Quality of care improvement continues to pose challenges to hospitals. EHR systems have demonstrated enhanced safety, efficiency, and quality of care delivery. It was concluded that EHR implementation could significantly transform catheter practices based on documentation and decisions supported by patient data. Hence, the platform was suitable for supporting, facilitating, and sustaining evidence-based practices in catheter-associated urinary tract infection prevention and patient data capture.

References

Boonstra, A., Versluis, A., & Vos, J. F. (2014). Implementing Electronic Health Records in Hospitals: A Systematic Literature Review. BMC Health Services Research, 14, 370. Web.

Chenoweth, C., & Saint, S. (2013). Preventing Catheter-Associated Urinary Tract Infections in the Intensive Care Unit. Critical Care Clinics, 29(1), 19-32. Web.

Gershengorn, H. B., Kocher, R., & Factor, P. (2014). Management Strategies to Effect Change in Intensive Care Units: Lessons from the World of Business.

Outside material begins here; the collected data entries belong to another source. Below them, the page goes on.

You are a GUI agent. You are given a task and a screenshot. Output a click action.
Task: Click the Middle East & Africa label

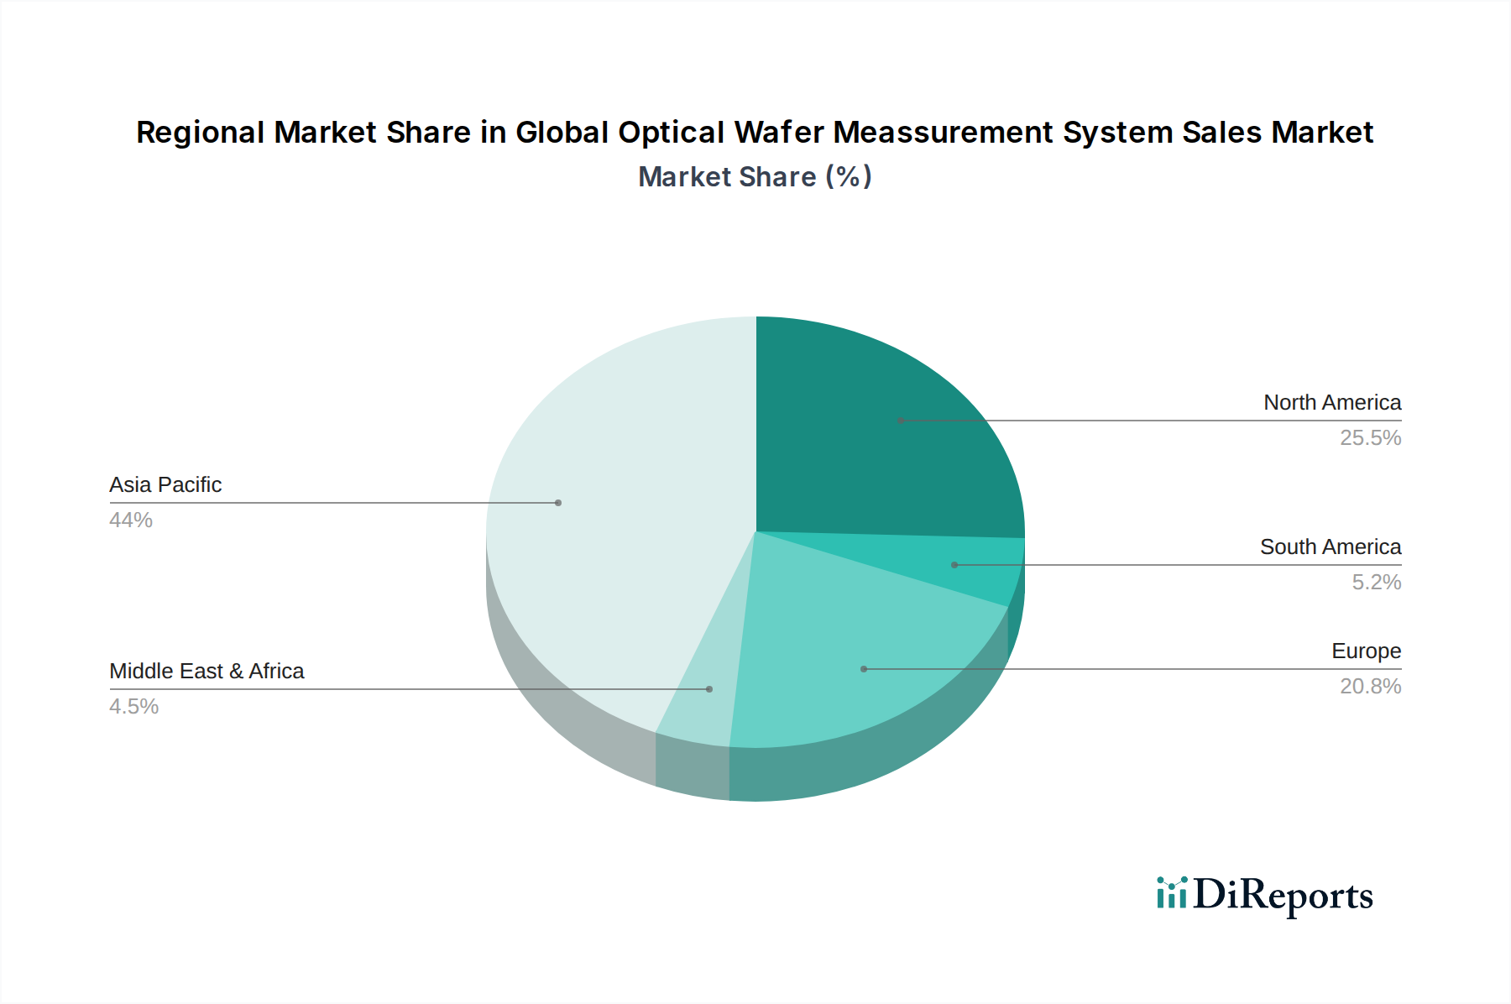click(207, 672)
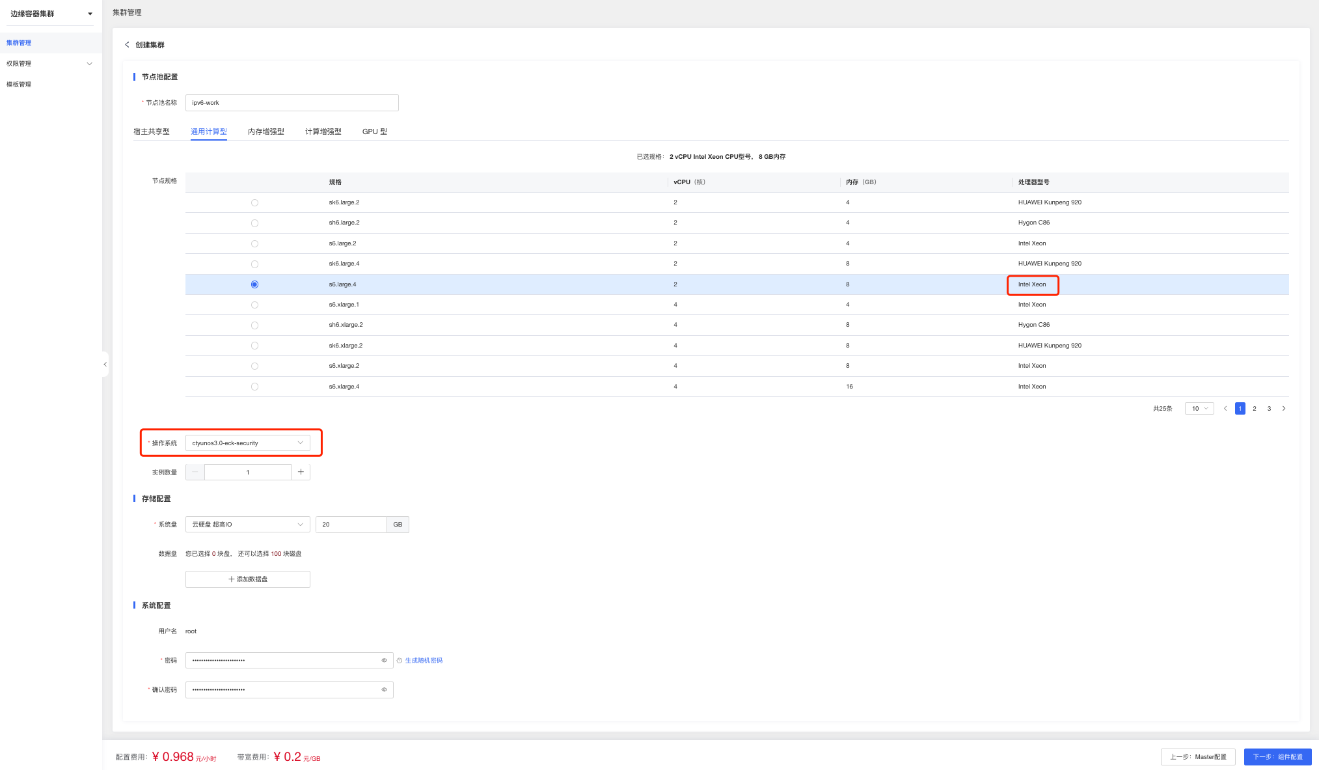Decrease instance count with minus button

(x=195, y=473)
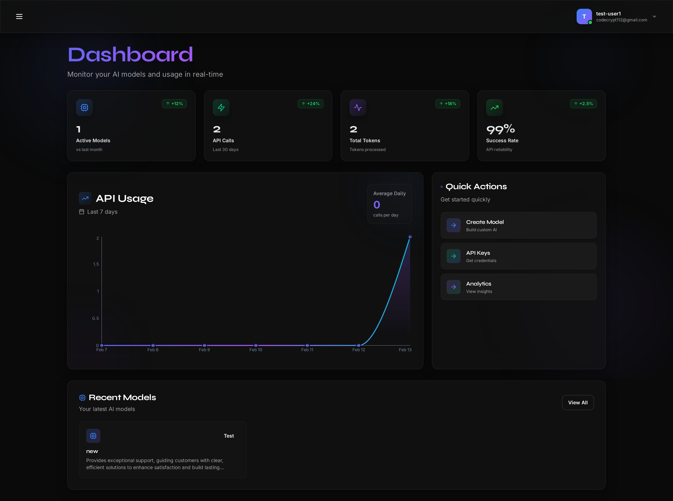673x501 pixels.
Task: Click the Recent Models chip icon
Action: [82, 397]
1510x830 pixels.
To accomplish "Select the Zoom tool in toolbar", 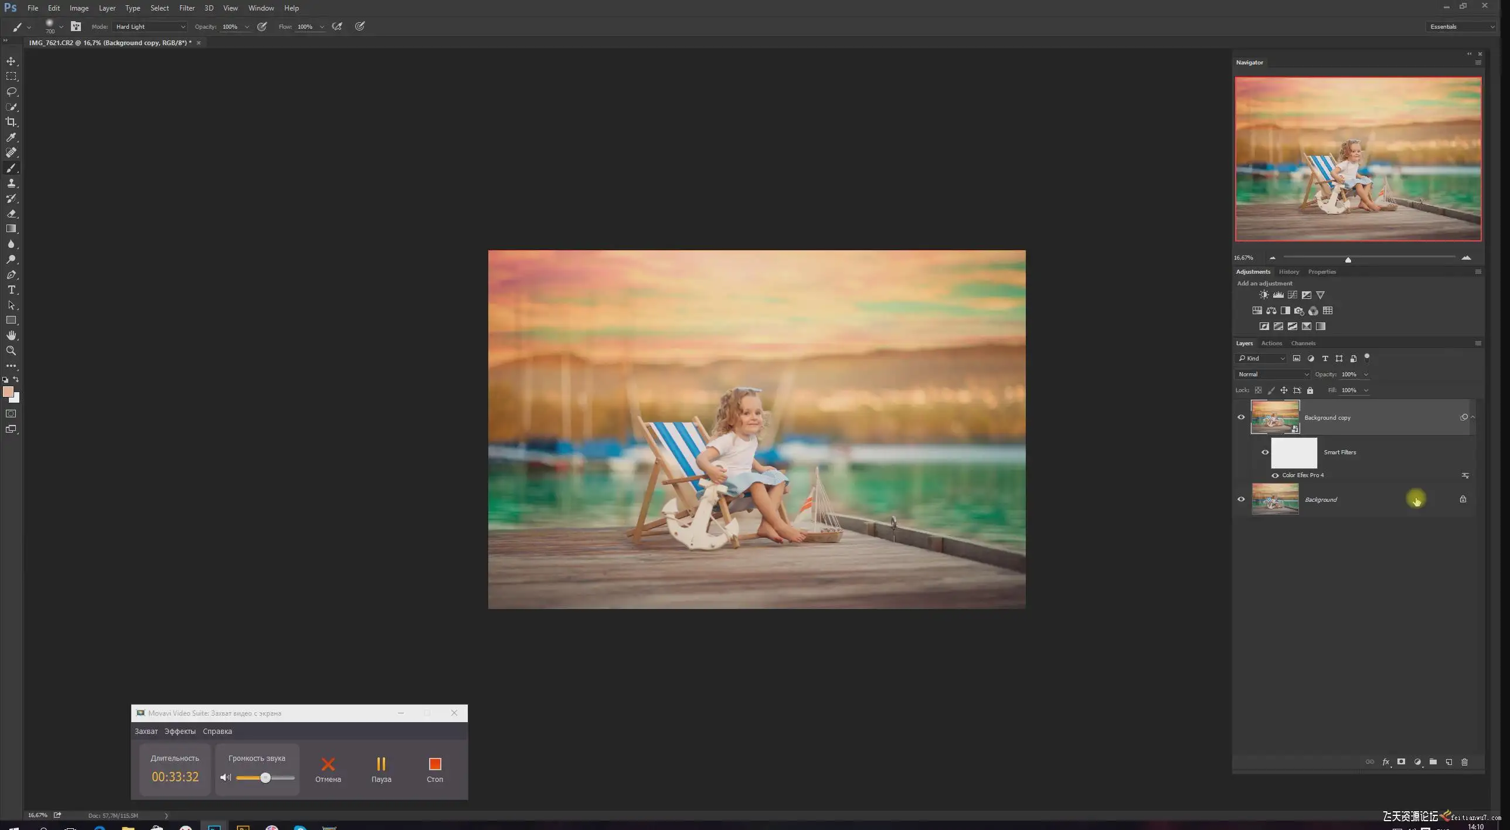I will [x=11, y=351].

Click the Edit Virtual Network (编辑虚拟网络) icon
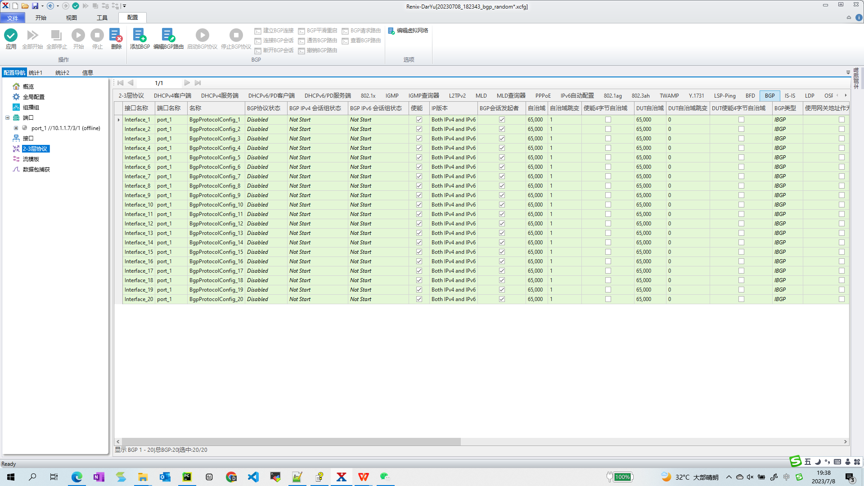(392, 31)
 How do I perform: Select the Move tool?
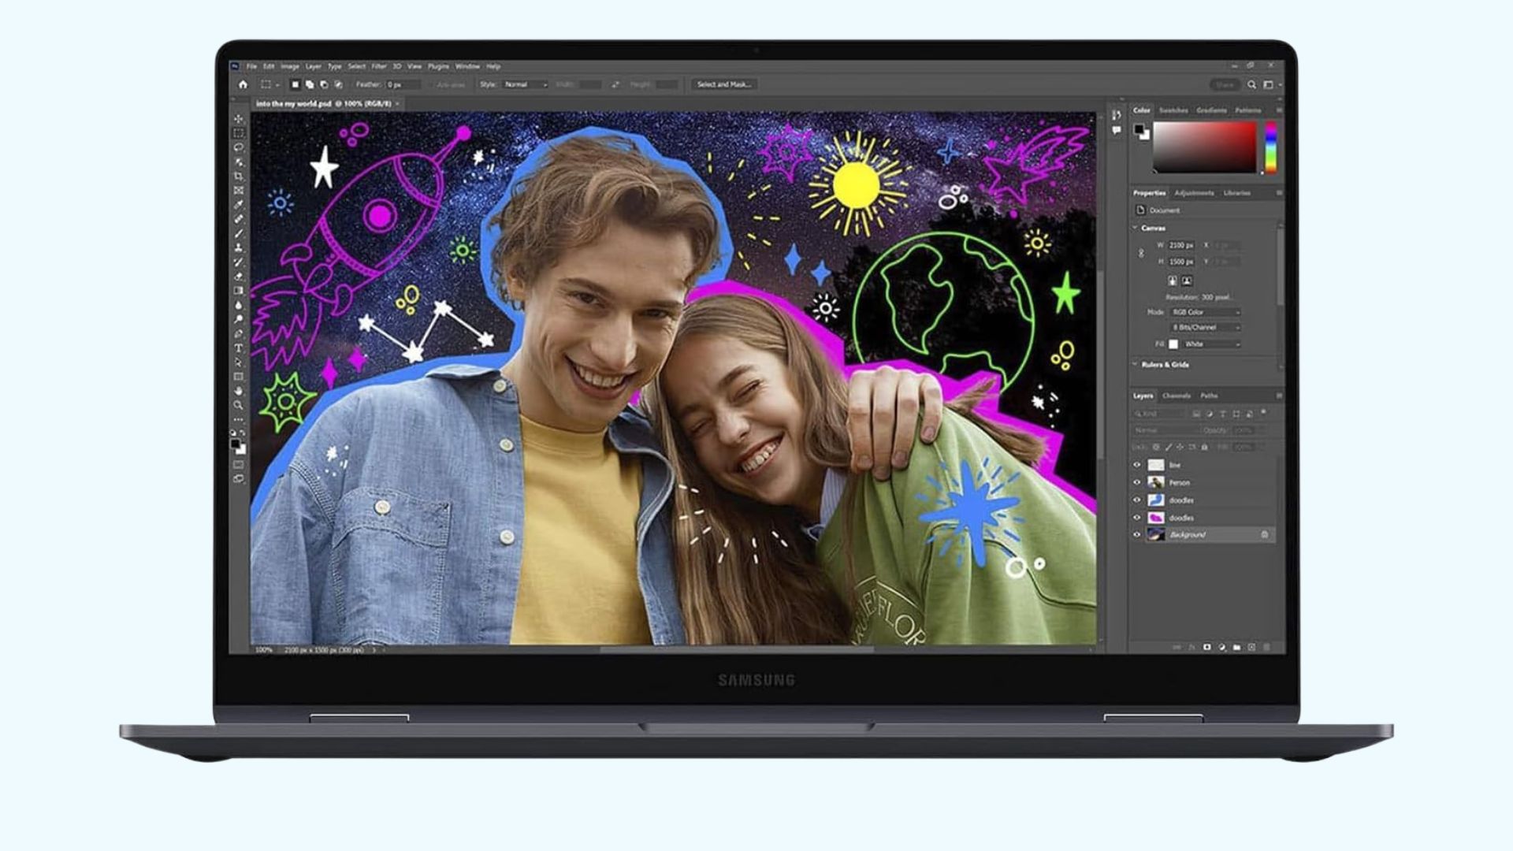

Annals of the American Thoracic Society, 11(3), 444–453. Web.

Gudino, C. (2015). Eliminating Catheter-Associated Urinary Tract Infections: Implementing a Quality Improvement Project. Web.

Nicolle, L. E. (2014). Catheter Associated Urinary Tract Infections. Antimicrobial Resistance and Infection Control, 3, 23. Web.

Parry, M. F., Grant, B., & Sestovic, M. (2013). Successful Reduction in Catheter-Associated Urinary Tract Infections: Focus on Nurse-directed Catheter Removal. American Journal of Infection Control, 41(12), 1178-81. Web.

Purvis, S., Gion, T., Weber, J., & Kennedy, G. (2014). Catheter-Associated Urinary Tract Infection A Successful Prevention Effort Employing a Multipronged Initiative at an Academic Medical Center. Journal of nursing care quality, 29(2), 141-8. Web.

Rojas, C. L., & Seckman, C. A. (2014). The Informatics Nurse Specialist Role in Electronic Health Record Usability Evaluation. Computers, Informatics Nursing, 32(5), 214-20. Web.

Saint, S., Greene, T., Krein, S. L., Rogers, M. A., Ratz, D., Fowler, K. E.,… Fakih, M. G. (2016). A Program to Prevent Catheter-Associated Urinary Tract Infection in Acute Care. New England Journal of Medicine, 374, 2111-2119. Web.

Welden, L. M. (2013). Electronic Health Record: Driving Evidence-Based Catheter-Associated Urinary Tract Infections (CAUTI) Care Practices. OJIN: The Online Journal of Issues in Nursing, 18(3). Web.